For a trinomial in the form $$ac^2 + bc + c$$, identify the coefficients a, b, and c. Then, calculate the product of the 'a' coefficient and the 'c' coefficient.

$$a = 3$$

$$b = -37$$

$$c = 44$$

$$a \times c = 3 \times 44 = 132$$

**step2 Find Two Numbers with Specific Product and Sum**

Find two numbers that multiply to the product $$a \times c$$ (which is 132) and add up to the 'b' coefficient (which is -37). Since their product is positive and their sum is negative, both numbers must be negative.

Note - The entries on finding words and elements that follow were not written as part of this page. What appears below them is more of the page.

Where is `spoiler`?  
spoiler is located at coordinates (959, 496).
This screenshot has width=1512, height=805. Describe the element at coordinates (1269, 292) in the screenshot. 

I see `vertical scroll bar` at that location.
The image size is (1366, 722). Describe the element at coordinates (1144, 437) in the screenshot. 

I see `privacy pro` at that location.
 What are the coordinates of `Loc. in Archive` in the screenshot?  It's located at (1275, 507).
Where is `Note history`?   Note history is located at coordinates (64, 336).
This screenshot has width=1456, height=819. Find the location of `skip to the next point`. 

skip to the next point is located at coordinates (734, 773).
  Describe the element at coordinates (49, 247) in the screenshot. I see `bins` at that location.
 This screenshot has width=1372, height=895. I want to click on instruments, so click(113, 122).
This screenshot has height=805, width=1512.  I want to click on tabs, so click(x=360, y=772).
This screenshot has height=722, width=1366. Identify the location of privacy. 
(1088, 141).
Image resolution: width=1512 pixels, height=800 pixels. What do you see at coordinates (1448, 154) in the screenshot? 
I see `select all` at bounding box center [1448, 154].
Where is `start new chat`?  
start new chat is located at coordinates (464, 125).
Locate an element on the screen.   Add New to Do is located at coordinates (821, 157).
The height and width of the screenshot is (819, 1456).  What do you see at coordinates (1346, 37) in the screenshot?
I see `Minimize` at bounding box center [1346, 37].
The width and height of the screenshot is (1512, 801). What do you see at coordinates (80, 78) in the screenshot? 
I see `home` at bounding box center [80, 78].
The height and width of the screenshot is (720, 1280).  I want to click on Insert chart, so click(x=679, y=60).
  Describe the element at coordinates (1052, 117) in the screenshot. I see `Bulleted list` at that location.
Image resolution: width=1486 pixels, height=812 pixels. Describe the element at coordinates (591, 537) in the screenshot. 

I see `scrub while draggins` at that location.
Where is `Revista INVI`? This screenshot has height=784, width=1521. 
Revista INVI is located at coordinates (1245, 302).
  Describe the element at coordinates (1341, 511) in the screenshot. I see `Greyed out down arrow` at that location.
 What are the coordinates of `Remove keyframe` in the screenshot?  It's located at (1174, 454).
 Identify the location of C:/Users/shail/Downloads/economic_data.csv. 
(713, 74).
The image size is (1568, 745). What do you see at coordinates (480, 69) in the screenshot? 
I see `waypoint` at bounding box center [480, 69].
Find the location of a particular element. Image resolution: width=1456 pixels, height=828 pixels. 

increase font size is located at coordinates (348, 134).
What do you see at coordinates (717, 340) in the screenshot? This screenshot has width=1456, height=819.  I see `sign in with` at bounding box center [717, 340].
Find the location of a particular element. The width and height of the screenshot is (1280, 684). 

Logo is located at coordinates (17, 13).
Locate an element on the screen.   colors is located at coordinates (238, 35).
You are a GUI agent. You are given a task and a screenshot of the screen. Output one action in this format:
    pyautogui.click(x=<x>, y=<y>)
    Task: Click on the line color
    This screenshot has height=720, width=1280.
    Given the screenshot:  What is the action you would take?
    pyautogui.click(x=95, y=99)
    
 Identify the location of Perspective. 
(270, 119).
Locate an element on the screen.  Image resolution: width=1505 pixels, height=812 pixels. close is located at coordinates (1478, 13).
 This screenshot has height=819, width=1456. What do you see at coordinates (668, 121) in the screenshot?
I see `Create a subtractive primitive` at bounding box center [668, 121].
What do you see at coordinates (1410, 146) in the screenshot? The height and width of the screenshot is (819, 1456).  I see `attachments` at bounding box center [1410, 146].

$$(-4) \times (-33) = 132$$

$$(-4) + (-33) = -37$$

The two numbers are -4 and -33.

**step3 Rewrite the Middle Term**

Rewrite the middle term $$-37c$$ using the two numbers found in the previous step (-4 and -33). This is known as splitting the middle term.

$$3 c^{2}-37 c+44 = 3 c^{2}-4 c-33 c+44$$

**step4 Factor by Grouping**

Group the first two terms and the last two terms. Then, factor out the greatest common factor (GCF) from each group. Ensure that the binomials remaining in the parentheses are identical.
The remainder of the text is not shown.